Political figures may feel distant from the people they are elected to serve. However, if politicians imagine fraternal love to be at the base of their calling, the faceless mass of the people regains dignity in the mind’s eye of the politician.

Working toward social change, then, is not just an obligation, but because it dignifies the lives of the men and women who are one’s brothers and sisters, such work becomes an act of political love. (FT, n. 186) Through such acts, an openness to all people is demonstrated, because nationality, tribe, clan, etc., falls away in fraternal recognition. (FT, n. 190)

Is there an alternative political path than that of fraternal love? Well, political powers and their agents may continue to marginalize, oppress, subjugate, discriminate, because they denigrate the humanity of their population.

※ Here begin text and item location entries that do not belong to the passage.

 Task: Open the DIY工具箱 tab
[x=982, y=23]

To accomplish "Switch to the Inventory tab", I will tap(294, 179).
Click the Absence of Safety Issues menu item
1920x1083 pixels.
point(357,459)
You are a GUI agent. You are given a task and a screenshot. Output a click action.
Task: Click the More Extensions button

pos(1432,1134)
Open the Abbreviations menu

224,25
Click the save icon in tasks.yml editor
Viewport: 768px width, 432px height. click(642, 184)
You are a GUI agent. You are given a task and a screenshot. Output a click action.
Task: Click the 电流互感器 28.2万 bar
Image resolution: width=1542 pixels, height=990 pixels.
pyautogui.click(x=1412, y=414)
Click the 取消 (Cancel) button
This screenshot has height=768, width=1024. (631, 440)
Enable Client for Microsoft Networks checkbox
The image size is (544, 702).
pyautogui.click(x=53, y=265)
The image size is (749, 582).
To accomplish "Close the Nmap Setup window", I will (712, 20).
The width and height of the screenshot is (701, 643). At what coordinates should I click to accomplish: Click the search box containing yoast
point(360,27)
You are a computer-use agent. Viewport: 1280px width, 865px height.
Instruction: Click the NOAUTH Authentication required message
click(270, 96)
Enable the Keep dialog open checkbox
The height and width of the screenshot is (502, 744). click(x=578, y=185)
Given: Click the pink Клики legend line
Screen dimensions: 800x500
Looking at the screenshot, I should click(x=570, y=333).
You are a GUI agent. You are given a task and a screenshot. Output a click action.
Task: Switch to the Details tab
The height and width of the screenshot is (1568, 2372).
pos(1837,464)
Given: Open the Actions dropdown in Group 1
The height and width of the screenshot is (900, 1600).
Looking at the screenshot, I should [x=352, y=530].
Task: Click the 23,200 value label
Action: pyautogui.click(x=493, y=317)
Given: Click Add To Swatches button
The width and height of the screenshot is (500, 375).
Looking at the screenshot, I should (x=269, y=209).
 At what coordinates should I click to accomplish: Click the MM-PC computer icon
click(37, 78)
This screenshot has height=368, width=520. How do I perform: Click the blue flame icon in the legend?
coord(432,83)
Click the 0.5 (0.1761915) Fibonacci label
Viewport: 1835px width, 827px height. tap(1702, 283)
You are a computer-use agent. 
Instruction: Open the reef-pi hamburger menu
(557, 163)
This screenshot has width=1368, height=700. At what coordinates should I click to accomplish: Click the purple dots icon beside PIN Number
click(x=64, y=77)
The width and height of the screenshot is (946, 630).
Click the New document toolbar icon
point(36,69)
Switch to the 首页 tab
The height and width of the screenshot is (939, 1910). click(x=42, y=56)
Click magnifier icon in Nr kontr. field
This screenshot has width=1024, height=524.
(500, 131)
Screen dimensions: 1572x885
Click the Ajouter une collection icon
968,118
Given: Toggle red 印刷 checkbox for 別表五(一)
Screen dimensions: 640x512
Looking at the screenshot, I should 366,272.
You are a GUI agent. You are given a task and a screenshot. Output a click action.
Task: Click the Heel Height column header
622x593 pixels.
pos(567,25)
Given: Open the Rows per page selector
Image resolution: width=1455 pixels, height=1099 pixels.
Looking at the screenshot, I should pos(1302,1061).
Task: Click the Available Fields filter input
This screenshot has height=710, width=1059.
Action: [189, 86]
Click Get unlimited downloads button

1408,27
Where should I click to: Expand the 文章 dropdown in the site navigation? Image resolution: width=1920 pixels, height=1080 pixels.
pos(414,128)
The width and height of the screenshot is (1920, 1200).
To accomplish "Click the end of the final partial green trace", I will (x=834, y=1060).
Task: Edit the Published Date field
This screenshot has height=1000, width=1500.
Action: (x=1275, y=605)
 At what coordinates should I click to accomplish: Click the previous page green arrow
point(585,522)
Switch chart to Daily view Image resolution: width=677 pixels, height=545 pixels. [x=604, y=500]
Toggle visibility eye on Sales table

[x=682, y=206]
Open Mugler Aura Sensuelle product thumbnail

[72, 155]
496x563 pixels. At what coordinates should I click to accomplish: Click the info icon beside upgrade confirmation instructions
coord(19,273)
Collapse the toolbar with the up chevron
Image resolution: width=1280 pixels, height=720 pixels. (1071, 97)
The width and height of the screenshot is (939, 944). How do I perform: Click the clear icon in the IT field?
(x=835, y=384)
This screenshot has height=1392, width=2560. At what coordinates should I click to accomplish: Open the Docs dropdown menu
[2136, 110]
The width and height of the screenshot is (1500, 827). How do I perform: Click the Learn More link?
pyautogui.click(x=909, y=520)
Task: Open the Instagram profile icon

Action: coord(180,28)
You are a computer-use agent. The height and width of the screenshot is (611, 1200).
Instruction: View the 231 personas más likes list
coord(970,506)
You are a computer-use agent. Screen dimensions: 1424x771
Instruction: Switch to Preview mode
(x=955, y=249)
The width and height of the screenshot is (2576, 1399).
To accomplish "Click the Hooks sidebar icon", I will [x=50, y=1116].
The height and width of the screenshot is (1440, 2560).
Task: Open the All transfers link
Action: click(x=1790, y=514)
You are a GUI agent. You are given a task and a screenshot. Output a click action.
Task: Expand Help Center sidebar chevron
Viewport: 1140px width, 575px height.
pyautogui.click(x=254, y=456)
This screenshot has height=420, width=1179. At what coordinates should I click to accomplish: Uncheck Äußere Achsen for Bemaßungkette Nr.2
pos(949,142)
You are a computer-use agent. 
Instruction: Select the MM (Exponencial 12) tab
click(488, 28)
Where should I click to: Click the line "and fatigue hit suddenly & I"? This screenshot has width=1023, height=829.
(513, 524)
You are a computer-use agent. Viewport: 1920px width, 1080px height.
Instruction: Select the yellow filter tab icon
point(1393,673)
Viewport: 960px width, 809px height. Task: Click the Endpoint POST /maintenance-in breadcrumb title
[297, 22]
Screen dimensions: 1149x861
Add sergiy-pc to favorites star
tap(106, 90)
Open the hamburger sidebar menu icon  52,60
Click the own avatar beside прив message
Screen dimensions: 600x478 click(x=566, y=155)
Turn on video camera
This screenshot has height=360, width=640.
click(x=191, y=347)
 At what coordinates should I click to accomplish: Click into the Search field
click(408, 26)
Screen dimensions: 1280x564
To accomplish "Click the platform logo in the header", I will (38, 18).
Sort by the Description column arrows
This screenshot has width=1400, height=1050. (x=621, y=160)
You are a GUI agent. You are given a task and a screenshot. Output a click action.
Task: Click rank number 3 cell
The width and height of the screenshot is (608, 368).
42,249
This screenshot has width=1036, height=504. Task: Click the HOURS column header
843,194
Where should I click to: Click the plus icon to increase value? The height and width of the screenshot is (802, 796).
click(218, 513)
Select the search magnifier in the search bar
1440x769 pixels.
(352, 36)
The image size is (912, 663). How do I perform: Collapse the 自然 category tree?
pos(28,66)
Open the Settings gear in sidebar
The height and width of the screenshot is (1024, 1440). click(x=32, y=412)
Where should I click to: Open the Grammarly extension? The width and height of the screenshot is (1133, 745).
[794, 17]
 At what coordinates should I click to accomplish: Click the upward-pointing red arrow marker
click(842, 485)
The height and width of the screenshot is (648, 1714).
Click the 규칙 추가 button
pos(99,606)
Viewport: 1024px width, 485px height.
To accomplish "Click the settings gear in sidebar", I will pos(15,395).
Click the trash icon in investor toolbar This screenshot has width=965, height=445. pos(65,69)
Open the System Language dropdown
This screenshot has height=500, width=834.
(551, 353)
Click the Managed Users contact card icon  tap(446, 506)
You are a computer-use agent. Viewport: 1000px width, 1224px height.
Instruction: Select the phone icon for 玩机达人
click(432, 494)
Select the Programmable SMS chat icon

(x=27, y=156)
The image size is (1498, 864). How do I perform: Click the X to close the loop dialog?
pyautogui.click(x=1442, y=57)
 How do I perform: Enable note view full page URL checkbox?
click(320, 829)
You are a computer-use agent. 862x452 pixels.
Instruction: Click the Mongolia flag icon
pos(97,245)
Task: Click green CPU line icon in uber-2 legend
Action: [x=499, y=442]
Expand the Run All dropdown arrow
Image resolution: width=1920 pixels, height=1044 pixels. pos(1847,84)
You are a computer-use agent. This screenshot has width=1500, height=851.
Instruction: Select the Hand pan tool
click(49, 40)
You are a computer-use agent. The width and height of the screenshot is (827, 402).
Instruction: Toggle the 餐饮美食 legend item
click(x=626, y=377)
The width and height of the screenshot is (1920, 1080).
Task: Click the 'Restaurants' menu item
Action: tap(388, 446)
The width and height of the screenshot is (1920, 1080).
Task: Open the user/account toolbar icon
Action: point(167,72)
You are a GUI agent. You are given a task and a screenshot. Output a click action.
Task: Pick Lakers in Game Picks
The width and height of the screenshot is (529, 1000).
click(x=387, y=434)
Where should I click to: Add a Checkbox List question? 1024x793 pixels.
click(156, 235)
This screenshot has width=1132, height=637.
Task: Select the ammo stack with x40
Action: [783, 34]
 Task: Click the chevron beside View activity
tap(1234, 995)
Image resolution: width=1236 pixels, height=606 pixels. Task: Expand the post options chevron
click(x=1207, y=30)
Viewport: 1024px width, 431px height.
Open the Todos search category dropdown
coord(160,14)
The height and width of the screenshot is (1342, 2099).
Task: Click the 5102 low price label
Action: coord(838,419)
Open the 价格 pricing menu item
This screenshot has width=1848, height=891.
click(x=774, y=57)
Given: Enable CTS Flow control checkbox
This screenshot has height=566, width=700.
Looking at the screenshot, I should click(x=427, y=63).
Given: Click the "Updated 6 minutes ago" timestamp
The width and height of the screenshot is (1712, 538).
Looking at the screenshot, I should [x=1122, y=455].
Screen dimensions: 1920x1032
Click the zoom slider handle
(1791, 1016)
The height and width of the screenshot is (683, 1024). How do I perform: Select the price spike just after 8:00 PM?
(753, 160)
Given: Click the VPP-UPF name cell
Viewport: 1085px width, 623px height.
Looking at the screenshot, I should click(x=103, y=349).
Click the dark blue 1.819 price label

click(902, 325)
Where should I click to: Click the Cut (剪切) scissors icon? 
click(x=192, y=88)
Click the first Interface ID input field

However, there are logical consequences for this sort of behavior. Intriguingly, there are political ramifications for ignoring the command of Christ–the removal of people’s humanity naturally leads to uprisings, violence, riots, and even serious political change from the base of society.

Even in political life, the “golden rule” applies: “Do to others whatever you would have them do to you.” (Matthew, 7: 12)  As brothers and sisters, an open politics founded in love is the only way for a society made up of people who are living their own particular good.